HYPOTHESIS AND CONCLUSION
We propose that the expression of the truncated O-glycan, core-1/TF, is a (indirect) marker of aerobic glycolysis. This is based on the following facts. The expression of TF is linked to the dissipation of the pH gradient in the Golgi. Alkalinization of the Golgi lumen is regularly observed in tumor cells, and it leads to changes in the localization of certain glycosyltransferases, in particular to the dissociation of heteromeric enzyme complexes, which are essential for an orderly, differentiation-equivalent glycosylation. This leads to incorrect and/or incomplete glycosylation of O- and N-glycans. At the same time, the cytosolic pH is enhanced because of the basic metabolic switch of the tumor cell towards aerobic glycolysis, which is the result of the genetic changes leading to malignancy. Thus, an almost complete causal chain obviously exist from altered genes to cancer-specific glycan structures.

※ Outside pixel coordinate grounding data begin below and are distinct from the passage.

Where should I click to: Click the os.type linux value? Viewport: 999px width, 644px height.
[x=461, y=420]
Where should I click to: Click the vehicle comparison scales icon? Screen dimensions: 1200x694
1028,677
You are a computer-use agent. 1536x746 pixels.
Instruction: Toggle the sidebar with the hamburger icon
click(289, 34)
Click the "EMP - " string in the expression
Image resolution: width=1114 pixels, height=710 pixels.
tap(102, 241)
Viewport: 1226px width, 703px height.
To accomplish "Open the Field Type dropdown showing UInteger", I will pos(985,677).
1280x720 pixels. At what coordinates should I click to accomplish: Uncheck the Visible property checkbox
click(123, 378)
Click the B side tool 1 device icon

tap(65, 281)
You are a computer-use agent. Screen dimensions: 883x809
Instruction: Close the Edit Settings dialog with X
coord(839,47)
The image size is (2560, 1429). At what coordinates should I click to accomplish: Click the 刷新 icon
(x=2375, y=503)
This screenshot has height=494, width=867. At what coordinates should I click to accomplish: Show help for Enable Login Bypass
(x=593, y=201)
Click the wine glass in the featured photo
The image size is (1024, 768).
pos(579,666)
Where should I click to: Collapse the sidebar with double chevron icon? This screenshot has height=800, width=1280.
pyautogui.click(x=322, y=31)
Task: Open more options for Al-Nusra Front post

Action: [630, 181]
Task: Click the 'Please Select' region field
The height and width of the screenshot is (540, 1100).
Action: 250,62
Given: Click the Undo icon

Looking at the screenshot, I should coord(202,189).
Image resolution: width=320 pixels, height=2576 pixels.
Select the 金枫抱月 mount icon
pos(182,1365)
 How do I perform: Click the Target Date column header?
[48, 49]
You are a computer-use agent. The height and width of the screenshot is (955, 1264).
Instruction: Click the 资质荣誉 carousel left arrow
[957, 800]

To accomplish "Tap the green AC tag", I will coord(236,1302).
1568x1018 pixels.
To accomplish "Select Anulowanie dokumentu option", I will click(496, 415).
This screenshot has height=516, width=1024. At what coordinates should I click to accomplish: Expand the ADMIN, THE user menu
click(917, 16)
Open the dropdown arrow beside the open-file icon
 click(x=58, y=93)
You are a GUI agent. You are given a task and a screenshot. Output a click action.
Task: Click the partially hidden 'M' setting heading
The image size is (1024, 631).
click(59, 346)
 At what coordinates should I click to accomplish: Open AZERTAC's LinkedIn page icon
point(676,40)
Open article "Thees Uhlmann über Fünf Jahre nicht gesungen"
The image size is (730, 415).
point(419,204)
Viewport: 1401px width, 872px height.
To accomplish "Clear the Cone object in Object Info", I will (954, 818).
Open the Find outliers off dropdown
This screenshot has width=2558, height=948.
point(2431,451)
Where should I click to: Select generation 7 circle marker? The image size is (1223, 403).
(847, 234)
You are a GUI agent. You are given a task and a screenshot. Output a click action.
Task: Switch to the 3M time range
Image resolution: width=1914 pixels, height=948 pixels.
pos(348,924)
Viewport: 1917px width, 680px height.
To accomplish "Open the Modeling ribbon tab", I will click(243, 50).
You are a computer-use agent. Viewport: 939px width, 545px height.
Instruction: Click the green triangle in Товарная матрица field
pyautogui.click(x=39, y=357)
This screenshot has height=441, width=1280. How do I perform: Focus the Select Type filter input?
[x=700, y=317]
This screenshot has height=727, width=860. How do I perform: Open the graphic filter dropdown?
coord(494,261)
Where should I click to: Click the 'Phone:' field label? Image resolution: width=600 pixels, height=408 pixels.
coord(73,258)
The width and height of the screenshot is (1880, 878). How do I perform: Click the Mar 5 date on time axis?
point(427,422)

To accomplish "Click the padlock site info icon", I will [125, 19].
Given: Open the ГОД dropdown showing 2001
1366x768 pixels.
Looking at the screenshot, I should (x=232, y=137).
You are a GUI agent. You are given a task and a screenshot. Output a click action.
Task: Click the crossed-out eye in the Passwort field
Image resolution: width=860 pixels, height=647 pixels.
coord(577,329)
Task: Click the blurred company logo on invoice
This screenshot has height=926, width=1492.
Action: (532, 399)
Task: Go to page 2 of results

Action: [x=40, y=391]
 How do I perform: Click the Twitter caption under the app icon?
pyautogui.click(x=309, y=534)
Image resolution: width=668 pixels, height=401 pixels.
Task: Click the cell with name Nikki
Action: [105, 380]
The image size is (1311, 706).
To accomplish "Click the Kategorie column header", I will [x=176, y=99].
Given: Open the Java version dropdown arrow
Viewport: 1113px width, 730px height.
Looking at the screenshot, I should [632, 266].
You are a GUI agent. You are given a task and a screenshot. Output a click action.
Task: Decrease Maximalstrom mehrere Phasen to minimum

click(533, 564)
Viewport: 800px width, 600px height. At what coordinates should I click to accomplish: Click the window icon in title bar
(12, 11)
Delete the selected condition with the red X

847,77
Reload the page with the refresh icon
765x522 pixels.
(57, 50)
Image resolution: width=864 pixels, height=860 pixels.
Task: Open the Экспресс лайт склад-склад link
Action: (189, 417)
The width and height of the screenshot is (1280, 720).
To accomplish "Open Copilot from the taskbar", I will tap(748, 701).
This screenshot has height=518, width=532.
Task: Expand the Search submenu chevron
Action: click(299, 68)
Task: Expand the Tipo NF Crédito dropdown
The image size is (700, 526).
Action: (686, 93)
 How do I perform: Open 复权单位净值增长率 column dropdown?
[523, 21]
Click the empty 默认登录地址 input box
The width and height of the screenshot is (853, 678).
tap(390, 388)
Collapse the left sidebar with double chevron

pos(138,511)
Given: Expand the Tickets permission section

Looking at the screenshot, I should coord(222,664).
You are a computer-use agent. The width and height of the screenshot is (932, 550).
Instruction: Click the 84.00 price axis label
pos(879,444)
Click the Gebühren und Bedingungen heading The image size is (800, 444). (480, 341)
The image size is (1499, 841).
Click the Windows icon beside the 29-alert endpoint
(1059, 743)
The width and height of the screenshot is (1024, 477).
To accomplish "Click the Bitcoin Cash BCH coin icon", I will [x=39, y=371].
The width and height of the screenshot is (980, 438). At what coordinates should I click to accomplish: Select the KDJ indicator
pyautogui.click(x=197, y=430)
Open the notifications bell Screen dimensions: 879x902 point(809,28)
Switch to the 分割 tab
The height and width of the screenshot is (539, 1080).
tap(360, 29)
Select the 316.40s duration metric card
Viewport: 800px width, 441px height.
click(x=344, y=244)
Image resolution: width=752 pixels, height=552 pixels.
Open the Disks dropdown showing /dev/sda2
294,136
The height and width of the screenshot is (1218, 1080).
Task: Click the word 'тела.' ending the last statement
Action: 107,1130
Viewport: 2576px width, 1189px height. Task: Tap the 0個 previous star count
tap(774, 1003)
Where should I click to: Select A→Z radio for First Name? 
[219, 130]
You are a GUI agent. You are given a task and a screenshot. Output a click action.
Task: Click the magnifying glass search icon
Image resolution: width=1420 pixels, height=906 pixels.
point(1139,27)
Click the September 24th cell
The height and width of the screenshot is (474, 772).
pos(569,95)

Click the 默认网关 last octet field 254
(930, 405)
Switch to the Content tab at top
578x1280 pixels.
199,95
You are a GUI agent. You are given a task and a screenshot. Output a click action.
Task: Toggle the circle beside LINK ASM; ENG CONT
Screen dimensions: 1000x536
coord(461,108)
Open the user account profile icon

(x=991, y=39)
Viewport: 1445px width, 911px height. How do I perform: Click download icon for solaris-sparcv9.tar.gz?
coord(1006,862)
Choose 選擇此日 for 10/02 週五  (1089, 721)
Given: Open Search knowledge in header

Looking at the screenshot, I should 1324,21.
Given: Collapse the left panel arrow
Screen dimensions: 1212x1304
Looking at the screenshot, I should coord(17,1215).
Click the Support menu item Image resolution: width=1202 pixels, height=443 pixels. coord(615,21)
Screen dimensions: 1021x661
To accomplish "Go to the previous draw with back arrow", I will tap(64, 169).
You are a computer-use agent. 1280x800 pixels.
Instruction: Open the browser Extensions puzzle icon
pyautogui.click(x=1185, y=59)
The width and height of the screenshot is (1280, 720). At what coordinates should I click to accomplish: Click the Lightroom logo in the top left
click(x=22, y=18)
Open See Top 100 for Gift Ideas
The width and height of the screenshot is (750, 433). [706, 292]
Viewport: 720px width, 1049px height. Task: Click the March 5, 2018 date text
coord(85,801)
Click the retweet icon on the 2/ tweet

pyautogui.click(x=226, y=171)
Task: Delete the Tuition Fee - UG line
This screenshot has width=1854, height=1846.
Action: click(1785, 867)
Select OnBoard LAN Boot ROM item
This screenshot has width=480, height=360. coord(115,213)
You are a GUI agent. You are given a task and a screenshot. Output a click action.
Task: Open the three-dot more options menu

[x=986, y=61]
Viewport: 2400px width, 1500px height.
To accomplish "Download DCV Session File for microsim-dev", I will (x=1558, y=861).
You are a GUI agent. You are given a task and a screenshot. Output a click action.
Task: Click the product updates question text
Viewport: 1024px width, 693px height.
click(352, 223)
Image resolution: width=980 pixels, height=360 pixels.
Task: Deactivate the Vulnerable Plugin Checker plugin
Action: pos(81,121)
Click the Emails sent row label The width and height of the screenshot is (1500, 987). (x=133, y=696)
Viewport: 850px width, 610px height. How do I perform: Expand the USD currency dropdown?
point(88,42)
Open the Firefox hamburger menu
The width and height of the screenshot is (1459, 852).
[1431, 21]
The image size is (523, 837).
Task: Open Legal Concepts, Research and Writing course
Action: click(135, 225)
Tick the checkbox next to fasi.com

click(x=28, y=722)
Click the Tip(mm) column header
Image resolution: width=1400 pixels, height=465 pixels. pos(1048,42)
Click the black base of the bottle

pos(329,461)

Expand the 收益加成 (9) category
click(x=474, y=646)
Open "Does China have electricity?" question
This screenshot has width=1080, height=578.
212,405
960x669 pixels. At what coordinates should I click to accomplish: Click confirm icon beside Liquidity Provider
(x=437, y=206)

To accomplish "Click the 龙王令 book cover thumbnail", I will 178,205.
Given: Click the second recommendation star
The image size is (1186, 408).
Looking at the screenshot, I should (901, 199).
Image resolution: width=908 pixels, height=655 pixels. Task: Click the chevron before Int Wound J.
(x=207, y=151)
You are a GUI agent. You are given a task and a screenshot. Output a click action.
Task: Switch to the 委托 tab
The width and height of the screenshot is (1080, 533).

New data reveal that subpopulations of tumor cells with different types of glucose metabolism exist side by side, showing either pure glycolysis, oxidative phosphorylation, or glycolysis mixed with oxidative phosphorylation in different proportions [48]. Such heterogeneity conforms to the fact that the expression of TF on tumors is also often heterogeneous, perhaps restricted to cancer stem cell (CSC) areas. However, this has to be substantiated in further studies.
Some questions remain unanswered. One question is, as mentioned above, how the alkaline pH of the cytosol (about 7.4) is implementing the neutralization of the Golgi lumen. A second open question is, whether or under which circumstances expression of TF may occur on sites of anaerobic glycolysis, such as at normal stem cell niches [63]. This seems not to be the case, since in many immunohistochemical surveys for TF expression in human tissues, these areas were always TF-negative. Third, new data show that HIF-1 from cancer cells can reprogram cancer-associated fibroblasts (CAFs) towards glycolysis [64]. In return, these cells serve the tumor cells by feeding them with lactate and other metabolites (“reverse Warburg effect”). It is not known, whether TF expression can occur under these circumstances, and if so, which cells of this type of metabolic symbiosis are TF-positive.
The Thomsen–Friedenreich antigen as a blood group determination artifact and the aerobic glycosylation of cancer cells were detected almost simultaneously in the mid-twenties of the past century, about 90 years ago. Nobody could imagine at that time that there could be a connection between the two phenomena, but now it appears that just this seems to be the case.